» **What you will do**: Two lines mark the range in the entries below: the one holding "The image size is (980, 448)." and the one holding "Task: Click the CAIXA SATÉLITE group label". Set down those two and all lines between them, exactly.

[Stored records]

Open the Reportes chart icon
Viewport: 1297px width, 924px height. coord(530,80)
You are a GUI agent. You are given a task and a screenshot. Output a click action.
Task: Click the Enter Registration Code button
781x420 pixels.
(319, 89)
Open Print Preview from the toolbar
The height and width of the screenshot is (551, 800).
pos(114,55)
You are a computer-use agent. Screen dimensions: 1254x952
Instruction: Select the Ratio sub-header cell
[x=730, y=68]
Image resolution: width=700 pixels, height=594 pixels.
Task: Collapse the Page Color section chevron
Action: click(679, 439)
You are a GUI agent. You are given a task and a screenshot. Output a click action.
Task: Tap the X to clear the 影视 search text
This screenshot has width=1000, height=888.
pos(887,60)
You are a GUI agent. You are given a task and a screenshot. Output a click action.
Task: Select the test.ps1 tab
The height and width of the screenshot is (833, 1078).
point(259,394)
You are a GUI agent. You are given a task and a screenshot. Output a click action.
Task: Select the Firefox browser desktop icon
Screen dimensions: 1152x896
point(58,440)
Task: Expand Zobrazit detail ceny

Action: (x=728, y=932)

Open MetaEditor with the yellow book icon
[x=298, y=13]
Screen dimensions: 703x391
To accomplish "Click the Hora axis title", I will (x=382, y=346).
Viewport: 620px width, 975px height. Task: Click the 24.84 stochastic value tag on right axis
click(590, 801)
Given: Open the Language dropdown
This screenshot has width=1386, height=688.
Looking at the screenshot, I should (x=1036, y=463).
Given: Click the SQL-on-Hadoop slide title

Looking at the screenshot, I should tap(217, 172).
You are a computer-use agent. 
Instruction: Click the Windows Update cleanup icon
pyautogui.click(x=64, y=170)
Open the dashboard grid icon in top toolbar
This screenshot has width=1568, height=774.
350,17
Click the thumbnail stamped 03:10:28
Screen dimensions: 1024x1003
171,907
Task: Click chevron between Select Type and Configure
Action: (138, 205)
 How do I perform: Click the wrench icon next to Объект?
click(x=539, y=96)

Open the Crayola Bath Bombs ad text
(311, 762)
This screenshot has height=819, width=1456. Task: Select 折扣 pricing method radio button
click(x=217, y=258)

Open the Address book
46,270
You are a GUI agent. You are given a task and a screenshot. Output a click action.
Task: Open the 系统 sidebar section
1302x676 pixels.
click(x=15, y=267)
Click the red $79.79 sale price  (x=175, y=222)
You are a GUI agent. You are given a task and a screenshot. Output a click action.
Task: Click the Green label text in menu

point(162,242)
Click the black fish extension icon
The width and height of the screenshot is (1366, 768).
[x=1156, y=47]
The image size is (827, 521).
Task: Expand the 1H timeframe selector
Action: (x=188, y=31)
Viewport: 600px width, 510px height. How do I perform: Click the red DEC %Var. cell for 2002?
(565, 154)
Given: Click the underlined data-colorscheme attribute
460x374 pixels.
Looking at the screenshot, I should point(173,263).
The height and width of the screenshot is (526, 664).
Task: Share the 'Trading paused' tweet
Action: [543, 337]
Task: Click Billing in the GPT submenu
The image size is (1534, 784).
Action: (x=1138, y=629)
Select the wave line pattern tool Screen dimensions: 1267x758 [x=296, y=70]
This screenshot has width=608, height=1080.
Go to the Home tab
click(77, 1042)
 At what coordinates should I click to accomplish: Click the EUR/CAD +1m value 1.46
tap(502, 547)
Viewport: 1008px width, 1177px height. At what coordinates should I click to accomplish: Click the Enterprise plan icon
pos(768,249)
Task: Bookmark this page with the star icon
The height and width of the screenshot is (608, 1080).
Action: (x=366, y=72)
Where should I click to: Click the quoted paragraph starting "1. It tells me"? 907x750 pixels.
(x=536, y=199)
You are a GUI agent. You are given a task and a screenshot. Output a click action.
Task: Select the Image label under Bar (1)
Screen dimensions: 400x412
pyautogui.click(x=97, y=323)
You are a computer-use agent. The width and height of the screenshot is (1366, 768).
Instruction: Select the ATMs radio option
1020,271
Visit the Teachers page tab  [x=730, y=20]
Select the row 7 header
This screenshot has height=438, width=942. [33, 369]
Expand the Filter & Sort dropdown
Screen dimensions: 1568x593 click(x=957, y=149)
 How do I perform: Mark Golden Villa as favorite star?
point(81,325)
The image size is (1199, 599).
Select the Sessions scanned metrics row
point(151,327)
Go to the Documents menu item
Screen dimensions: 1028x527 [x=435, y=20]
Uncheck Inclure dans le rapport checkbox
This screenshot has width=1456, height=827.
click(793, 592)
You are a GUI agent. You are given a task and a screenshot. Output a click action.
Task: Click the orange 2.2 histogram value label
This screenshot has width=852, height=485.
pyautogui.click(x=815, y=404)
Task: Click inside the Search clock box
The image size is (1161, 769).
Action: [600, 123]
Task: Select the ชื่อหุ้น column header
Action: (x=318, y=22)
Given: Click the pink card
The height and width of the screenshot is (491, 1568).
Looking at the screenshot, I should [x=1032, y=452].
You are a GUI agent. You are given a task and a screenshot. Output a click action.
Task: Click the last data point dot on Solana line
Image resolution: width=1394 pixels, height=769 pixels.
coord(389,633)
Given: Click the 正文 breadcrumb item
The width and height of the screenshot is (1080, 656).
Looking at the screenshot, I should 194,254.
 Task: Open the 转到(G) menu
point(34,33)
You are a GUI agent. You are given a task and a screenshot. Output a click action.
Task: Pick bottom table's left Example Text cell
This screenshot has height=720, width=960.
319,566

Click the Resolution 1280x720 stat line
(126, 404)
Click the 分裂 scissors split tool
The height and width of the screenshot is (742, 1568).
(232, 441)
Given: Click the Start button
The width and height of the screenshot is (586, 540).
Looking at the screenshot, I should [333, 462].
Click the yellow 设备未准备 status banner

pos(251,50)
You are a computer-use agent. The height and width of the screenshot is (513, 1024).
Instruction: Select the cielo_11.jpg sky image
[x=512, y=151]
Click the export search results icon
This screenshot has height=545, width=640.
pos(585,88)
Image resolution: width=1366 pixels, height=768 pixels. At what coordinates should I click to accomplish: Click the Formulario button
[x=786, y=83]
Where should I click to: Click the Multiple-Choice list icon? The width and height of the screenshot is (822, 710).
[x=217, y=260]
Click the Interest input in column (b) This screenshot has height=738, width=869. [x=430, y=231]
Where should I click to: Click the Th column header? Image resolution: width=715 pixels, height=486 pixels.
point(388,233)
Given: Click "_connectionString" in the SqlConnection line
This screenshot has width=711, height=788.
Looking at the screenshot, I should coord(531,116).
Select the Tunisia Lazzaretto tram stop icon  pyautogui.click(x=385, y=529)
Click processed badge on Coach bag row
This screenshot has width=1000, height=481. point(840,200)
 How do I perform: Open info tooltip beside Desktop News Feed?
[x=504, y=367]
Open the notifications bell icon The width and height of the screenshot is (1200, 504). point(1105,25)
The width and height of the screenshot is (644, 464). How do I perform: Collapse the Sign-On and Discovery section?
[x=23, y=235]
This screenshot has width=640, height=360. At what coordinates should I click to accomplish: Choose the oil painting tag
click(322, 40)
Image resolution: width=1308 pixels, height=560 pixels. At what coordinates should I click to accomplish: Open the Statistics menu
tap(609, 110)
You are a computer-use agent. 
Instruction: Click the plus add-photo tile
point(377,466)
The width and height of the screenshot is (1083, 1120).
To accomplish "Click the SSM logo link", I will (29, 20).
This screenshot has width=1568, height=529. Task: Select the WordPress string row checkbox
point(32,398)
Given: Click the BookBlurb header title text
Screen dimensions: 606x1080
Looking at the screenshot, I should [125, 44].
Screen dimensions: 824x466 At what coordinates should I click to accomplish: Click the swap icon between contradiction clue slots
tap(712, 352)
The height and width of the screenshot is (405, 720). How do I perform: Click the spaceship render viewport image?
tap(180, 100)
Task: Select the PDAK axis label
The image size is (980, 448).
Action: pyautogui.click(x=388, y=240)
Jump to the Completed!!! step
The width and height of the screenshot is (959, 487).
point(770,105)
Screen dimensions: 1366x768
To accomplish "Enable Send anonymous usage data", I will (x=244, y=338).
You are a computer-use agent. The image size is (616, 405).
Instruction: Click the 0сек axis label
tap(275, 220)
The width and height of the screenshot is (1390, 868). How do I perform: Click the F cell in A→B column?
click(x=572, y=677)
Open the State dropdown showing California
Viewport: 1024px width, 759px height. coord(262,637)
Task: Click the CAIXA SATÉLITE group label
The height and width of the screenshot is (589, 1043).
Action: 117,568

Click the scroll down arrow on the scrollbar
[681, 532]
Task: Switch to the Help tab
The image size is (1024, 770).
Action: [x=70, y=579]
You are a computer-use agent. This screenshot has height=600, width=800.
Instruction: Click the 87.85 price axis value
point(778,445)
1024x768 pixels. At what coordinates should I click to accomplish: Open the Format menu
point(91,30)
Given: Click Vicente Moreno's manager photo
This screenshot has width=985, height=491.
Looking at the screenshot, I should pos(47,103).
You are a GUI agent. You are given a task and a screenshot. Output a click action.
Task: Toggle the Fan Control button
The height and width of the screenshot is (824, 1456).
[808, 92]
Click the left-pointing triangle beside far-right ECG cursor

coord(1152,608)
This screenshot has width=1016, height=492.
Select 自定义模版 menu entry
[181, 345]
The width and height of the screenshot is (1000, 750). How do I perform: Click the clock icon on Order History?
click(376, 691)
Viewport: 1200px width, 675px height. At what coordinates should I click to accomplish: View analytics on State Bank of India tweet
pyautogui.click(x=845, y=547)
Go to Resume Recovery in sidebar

» **Solution to this problem**:
The image size is (980, 448).
Action: pyautogui.click(x=388, y=240)
Jump to the Completed!!! step
The width and height of the screenshot is (959, 487).
point(770,105)
Screen dimensions: 1366x768
To accomplish "Enable Send anonymous usage data", I will (x=244, y=338).
You are a computer-use agent. The image size is (616, 405).
Instruction: Click the 0сек axis label
tap(275, 220)
The width and height of the screenshot is (1390, 868). How do I perform: Click the F cell in A→B column?
click(x=572, y=677)
Open the State dropdown showing California
Viewport: 1024px width, 759px height. coord(262,637)
Task: Click the CAIXA SATÉLITE group label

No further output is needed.